- EXERCISE DETAILS
Repeat back the entries that follow, keeping every word as it is.

- DATA FOR THIS EXERCISE
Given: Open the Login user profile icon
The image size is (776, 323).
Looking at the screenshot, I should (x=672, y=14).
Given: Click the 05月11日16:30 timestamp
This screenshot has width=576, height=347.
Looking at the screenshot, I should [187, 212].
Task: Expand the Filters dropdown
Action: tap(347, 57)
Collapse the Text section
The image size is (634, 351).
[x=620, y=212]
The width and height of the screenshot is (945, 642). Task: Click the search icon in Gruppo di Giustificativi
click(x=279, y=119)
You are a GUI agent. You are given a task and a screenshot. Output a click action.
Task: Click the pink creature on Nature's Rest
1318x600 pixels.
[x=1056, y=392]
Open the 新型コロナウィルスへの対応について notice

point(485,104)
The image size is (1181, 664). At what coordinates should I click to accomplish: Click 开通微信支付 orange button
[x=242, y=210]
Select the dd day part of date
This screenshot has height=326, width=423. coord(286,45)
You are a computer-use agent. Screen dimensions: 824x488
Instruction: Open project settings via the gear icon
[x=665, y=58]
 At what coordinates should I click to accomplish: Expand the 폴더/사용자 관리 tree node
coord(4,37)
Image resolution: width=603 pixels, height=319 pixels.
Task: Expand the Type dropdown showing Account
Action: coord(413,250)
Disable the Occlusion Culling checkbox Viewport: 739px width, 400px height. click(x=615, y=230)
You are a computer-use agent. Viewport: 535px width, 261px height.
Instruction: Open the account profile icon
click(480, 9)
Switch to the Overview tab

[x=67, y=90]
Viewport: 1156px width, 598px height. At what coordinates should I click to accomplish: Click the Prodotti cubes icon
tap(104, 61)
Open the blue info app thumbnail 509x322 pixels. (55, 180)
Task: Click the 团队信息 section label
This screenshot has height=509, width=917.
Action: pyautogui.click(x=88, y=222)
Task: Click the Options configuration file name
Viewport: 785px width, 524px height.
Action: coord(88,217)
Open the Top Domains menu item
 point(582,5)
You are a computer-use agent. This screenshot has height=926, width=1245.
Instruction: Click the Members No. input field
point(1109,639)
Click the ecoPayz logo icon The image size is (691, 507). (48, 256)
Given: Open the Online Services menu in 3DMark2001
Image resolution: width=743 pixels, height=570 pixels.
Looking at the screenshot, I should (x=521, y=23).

- EXERCISE ANSWER
Given: Open the Login user profile icon
The image size is (776, 323).
Looking at the screenshot, I should (x=672, y=14).
Given: Click the 05月11日16:30 timestamp
This screenshot has width=576, height=347.
Looking at the screenshot, I should [187, 212].
Task: Expand the Filters dropdown
Action: tap(347, 57)
Collapse the Text section
The image size is (634, 351).
[x=620, y=212]
The width and height of the screenshot is (945, 642). Task: Click the search icon in Gruppo di Giustificativi
click(x=279, y=119)
You are a GUI agent. You are given a task and a screenshot. Output a click action.
Task: Click the pink creature on Nature's Rest
1318x600 pixels.
[x=1056, y=392]
Open the 新型コロナウィルスへの対応について notice

point(485,104)
The image size is (1181, 664). At what coordinates should I click to accomplish: Click 开通微信支付 orange button
[x=242, y=210]
Select the dd day part of date
This screenshot has height=326, width=423. coord(286,45)
You are a computer-use agent. Screen dimensions: 824x488
Instruction: Open project settings via the gear icon
[x=665, y=58]
 At what coordinates should I click to accomplish: Expand the 폴더/사용자 관리 tree node
coord(4,37)
Image resolution: width=603 pixels, height=319 pixels.
Task: Expand the Type dropdown showing Account
Action: coord(413,250)
Disable the Occlusion Culling checkbox Viewport: 739px width, 400px height. click(x=615, y=230)
You are a computer-use agent. Viewport: 535px width, 261px height.
Instruction: Open the account profile icon
click(480, 9)
Switch to the Overview tab

[x=67, y=90]
Viewport: 1156px width, 598px height. At what coordinates should I click to accomplish: Click the Prodotti cubes icon
tap(104, 61)
Open the blue info app thumbnail 509x322 pixels. (55, 180)
Task: Click the 团队信息 section label
This screenshot has height=509, width=917.
Action: pyautogui.click(x=88, y=222)
Task: Click the Options configuration file name
Viewport: 785px width, 524px height.
Action: coord(88,217)
Open the Top Domains menu item
 point(582,5)
You are a computer-use agent. This screenshot has height=926, width=1245.
Instruction: Click the Members No. input field
point(1109,639)
Click the ecoPayz logo icon The image size is (691, 507). (48, 256)
Given: Open the Online Services menu in 3DMark2001
Image resolution: width=743 pixels, height=570 pixels.
Looking at the screenshot, I should (x=521, y=23).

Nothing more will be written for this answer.